These days, a maple bacon doughnut is about unexpected as the standard rainbow-sprinkled variety -- and in the midst of the red velvet craze, it's not surprising to find a fried rendition of the ruby cake amongst the glazed, the twisted, and the old-fashioned.
Still, though L.A. has been dubbed the Doughnut Capital of America, not every corner doughnut shop carries these and other non-traditional creations, so we've hunted down the best spots for unique high-end doughnuts: everything from green tea and orange pistachio to Fruity Pebbles and Irish car bomb. Oh yeah, we also caught a bite of the cronut along the way.

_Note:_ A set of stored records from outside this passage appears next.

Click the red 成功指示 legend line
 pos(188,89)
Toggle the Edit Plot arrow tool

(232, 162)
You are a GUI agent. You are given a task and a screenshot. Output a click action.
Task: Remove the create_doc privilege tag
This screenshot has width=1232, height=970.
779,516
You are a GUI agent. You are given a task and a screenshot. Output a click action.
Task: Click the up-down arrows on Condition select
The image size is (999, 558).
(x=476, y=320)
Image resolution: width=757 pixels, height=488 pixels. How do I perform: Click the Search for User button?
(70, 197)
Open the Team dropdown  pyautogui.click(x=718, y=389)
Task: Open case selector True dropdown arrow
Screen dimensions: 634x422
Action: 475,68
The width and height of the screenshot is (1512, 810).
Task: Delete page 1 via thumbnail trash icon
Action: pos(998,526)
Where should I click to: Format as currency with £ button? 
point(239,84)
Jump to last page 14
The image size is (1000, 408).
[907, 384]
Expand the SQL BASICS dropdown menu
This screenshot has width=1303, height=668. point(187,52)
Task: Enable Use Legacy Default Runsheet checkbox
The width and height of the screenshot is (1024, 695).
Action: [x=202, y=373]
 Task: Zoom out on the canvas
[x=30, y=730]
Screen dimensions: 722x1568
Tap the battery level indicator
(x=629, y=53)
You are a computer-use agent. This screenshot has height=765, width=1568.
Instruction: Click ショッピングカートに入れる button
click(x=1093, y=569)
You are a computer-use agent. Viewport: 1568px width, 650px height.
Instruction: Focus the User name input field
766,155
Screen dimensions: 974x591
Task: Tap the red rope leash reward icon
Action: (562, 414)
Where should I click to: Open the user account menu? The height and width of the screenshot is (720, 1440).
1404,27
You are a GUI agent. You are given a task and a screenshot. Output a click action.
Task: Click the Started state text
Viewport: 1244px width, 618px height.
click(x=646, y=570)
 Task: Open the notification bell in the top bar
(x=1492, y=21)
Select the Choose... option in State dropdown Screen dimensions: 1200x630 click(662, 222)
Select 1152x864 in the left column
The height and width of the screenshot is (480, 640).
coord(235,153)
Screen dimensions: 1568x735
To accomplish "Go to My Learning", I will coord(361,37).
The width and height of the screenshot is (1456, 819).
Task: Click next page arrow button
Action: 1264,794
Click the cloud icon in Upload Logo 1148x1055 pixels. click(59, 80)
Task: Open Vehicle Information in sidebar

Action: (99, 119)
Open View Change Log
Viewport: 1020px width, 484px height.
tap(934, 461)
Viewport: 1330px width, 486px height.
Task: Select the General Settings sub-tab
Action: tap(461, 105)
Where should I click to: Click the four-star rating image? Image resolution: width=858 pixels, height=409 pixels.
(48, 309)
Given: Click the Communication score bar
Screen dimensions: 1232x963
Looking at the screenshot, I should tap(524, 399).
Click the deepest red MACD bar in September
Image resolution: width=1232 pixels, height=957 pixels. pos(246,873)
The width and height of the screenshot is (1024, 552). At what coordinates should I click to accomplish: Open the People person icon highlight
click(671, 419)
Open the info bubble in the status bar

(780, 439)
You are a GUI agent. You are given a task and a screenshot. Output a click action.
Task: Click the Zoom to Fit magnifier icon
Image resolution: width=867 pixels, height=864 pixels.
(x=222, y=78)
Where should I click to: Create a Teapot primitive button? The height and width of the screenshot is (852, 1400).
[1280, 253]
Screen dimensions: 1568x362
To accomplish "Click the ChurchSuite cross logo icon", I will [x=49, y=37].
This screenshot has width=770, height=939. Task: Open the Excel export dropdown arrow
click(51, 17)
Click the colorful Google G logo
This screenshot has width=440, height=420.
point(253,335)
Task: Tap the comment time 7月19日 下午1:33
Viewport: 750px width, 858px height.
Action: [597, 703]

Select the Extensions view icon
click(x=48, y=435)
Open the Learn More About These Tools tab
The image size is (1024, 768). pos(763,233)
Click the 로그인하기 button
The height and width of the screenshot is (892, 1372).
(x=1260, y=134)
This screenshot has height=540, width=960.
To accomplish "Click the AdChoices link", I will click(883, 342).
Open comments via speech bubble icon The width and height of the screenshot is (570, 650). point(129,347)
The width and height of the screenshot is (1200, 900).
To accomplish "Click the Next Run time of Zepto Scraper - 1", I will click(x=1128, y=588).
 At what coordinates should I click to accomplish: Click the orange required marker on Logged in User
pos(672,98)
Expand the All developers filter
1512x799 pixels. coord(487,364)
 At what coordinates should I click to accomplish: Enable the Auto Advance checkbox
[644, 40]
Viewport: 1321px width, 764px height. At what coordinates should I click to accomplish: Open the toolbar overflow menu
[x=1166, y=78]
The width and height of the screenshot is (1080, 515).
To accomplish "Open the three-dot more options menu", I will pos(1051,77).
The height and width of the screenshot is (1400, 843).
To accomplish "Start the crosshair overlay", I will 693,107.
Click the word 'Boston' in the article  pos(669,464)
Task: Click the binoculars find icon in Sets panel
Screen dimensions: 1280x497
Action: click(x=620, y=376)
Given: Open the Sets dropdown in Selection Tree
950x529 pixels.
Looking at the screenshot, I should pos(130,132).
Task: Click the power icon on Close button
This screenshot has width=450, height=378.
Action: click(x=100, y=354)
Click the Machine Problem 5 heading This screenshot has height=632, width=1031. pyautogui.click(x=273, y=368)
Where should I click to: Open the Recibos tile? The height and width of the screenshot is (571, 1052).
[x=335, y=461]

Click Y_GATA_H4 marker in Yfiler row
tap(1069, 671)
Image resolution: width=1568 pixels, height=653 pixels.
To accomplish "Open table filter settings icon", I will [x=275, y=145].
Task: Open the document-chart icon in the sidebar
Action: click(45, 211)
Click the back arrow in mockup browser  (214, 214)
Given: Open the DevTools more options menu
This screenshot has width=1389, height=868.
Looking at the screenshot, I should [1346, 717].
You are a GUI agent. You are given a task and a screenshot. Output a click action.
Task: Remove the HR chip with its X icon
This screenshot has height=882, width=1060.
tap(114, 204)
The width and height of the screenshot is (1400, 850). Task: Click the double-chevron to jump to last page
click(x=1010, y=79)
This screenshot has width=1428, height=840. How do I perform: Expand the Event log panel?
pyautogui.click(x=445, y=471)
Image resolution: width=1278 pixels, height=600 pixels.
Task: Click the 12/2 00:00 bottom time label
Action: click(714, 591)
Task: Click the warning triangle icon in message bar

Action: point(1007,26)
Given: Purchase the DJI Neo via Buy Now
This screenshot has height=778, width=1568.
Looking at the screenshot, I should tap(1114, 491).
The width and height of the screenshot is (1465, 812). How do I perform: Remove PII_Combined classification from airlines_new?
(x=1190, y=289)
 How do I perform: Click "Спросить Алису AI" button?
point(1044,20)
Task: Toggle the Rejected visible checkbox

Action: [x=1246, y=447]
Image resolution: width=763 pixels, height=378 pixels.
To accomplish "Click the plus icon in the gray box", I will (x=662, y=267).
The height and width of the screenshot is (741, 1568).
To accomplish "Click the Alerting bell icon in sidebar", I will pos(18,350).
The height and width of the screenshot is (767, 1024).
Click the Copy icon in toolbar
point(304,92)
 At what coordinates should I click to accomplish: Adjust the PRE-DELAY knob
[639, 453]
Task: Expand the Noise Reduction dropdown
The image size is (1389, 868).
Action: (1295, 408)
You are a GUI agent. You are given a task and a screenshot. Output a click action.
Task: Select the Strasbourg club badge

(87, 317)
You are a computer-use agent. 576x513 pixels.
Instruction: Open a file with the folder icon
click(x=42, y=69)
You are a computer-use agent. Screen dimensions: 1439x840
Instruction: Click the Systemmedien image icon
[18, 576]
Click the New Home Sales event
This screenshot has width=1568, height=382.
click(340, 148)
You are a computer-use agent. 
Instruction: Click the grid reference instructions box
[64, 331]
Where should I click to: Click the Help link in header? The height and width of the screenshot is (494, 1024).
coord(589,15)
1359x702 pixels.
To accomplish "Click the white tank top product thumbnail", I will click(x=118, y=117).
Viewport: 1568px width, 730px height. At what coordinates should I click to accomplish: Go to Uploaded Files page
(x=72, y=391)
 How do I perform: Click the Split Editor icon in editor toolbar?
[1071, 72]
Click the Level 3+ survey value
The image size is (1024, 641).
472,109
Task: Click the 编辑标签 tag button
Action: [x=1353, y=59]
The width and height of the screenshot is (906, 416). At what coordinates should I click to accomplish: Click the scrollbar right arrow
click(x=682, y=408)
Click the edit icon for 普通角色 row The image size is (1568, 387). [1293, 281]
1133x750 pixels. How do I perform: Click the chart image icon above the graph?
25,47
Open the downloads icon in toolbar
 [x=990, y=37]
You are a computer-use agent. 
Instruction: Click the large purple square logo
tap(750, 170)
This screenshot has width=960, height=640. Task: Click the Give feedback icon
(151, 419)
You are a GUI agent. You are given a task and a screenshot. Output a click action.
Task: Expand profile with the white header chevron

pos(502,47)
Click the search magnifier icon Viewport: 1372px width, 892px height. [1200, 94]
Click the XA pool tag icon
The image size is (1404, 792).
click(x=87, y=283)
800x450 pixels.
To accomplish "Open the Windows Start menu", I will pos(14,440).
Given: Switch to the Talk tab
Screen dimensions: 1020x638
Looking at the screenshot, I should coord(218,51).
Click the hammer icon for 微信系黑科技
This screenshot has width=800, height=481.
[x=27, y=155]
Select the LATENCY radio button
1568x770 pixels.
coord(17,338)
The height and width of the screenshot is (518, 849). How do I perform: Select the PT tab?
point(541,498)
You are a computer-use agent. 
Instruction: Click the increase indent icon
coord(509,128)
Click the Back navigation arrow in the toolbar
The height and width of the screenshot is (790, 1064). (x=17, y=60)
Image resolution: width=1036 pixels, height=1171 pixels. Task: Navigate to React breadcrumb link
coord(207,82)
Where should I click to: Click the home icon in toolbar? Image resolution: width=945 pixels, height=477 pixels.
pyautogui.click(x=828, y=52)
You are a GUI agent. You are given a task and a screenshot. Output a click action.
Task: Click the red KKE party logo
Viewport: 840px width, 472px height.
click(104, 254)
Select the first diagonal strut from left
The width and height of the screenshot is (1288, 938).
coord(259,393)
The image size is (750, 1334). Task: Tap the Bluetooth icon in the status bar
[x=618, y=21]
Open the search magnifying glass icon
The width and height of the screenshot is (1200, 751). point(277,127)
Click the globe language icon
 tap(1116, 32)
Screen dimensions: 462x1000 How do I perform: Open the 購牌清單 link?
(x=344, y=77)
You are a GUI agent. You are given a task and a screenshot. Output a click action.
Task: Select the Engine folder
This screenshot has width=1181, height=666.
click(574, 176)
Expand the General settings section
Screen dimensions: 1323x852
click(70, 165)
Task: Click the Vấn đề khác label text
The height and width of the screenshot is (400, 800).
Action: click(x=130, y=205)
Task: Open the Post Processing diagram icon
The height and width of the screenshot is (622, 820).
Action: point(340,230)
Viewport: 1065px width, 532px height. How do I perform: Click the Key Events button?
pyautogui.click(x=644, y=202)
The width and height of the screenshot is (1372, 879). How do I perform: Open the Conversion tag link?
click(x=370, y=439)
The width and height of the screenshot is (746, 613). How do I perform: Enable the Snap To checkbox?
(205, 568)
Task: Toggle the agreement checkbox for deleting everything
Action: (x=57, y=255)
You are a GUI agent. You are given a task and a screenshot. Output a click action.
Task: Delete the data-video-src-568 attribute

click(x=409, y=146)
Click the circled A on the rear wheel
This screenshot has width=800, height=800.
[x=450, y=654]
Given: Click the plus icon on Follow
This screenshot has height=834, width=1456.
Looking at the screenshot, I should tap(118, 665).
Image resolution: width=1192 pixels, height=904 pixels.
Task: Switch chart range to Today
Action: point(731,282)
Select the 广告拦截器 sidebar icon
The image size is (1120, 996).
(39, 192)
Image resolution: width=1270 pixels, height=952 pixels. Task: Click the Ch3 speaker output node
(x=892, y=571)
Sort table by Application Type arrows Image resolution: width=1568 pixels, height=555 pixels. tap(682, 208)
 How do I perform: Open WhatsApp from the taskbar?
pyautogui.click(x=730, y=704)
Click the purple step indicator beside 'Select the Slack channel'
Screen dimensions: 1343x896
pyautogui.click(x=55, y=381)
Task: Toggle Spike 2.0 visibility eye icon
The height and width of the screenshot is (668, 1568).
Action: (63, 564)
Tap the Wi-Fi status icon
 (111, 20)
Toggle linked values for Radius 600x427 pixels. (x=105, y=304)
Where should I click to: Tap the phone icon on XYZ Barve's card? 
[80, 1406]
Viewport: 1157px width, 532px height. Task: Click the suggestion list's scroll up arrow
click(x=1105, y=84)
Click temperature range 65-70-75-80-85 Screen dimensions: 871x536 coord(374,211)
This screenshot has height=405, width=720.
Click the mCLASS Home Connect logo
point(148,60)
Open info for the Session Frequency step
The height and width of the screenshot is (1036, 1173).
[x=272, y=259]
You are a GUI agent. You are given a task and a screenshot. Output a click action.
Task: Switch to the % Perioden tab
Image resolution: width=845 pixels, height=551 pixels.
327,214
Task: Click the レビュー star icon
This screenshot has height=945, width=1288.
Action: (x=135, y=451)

Fōnuts is everything one would expect from a Los Angeles artisan doughnut shop, from its happening location on 3rd, to its modern and upscale interior, to their large gluten-free and vegan menu. But, and this could be a contentious matter, their doughnuts are not fried. We do realize that by definition a doughnut is fried, but hey, this is L.A. and it's 2013 and there's room for expansion. Their strawberry buttermilk and and blueberry Earl Grey cake doughnuts, filled with fresh berries and glazed with an icing of restrained saccharinity, defy physics with a rich but airy texture -- unctuous and palatable in the same bite. Though the berry doughnuts are the stand-outs, honorable mentions include fresh rosemary and olive oil and chocolate hazelnut. And, given the unconventionality of the shop, it's not a surprise that the brainchild behind the concept is Waylynn Lucas, former executive pastry chef at The Bazaar. 8104 W 3rd St., Los Angeles; 323-592-3075.
The Nickel has become a real hot spot in the downtown hipster movement, but it's worthy of any Angeleno, transplant or tourist, high and low and of any age. They've been frying off a unique selection of doughnuts since 2008, long before most of the other shops on this list. Here you'll find an Irish car bomb doughnut sandwich with whiskey custard (and it is a bomb, the thing is double the size of an average doughnut), a standard raised doughnut smothered in Nutella and rolled in chopped hazelnuts, and a red velvet sandwich filled with whipped cream and chocolate chips. All of these doughnuts are made from brioche dough, except the red velvet, which gives them a texture heartier than the average yeast raised. They aren't dinky, so don't finish off those steak and eggs if you want to really savor them. 524 S Main St., Los Angeles; 213-623-8301.